Answer: The critical angle of incidence, $\theta_1$, is found using the formula $\theta_1 = \arcsin \left( \frac{n_2}{n_1} \right)$, where $n_1$ is the refractive index of glass and $n_2$ is the refractive index of air. Explain
This is a question about total internal reflection and Snell's Law . The solving step is:

Hey friend! This problem is all about how light bounces back when it tries to go from a dense material, like glass, into a less dense one, like air. It's called total internal reflection!

1. We start with Snell's Law, which is a cool formula we learned in school: $n_1 \sin \theta_1 = n_2 \sin \theta_2$.
* $n_1$ is how "bendy" the first material (glass) is for light.
* $\theta_1$ is the angle the light hits the surface.
* $n_2$ is how "bendy" the second material (air) is for light.
* $\theta_2$ is the angle the light would bend to in the second material.

2. The problem tells us that total internal reflection starts when the light tries to bend out at an angle of $90^\circ$. So, we set $\theta_2 = 90^\circ$.
* When $\theta_2$ is $90^\circ$, $\sin 90^\circ$ is just 1. Easy peasy!

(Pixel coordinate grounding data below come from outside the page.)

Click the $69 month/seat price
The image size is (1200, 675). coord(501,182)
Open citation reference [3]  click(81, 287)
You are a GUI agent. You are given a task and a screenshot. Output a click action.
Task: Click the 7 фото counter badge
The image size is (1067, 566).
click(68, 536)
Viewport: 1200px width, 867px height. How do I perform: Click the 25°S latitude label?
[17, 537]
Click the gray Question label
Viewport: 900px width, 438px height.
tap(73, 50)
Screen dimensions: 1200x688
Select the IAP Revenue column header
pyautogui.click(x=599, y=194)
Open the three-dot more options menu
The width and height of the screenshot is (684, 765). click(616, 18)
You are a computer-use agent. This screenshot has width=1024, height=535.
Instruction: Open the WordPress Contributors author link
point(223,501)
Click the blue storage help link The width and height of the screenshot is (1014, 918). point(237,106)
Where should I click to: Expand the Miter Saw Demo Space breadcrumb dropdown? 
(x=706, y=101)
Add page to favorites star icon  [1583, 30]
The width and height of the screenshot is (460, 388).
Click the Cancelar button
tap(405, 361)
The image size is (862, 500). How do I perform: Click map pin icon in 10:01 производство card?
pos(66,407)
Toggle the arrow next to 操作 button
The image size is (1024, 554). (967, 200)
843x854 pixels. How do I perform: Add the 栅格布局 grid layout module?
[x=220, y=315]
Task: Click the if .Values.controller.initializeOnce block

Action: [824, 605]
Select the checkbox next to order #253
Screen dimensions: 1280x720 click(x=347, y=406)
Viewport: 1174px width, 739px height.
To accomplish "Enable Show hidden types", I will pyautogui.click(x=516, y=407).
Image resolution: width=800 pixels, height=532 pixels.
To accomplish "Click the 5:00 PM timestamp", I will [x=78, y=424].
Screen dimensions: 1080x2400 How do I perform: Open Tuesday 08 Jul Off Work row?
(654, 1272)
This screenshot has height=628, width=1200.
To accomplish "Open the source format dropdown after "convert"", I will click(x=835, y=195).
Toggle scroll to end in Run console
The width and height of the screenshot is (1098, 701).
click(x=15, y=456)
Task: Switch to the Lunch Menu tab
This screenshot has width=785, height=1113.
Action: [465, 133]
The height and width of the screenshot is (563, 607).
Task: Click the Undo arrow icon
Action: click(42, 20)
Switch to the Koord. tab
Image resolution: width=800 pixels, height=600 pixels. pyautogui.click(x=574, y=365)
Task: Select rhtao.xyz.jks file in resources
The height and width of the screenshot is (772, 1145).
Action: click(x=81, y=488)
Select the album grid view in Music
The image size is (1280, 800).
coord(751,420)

3. Now, we put that into our Snell's Law formula:
* $n_1 \sin \theta_1 = n_2 \times 1$
* $n_1 \sin \theta_1 = n_2$

4. We want to find $\theta_1$, which is the critical angle. So, we just need to get $\sin \theta_1$ by itself:
* $\sin \theta_1 = \frac{n_2}{n_1}$

5. To find $\theta_1$ itself, we use the "arcsin" function (which just means "what angle has this sine value?"):
* $\theta_1 = \arcsin \left( \frac{n_2}{n_1} \right)$

So, when light goes from glass to air, $n_1$ would be the refractive index of glass, and $n_2$ would be the refractive index of air (which is usually around 1). This formula tells us the special angle where total internal reflection starts!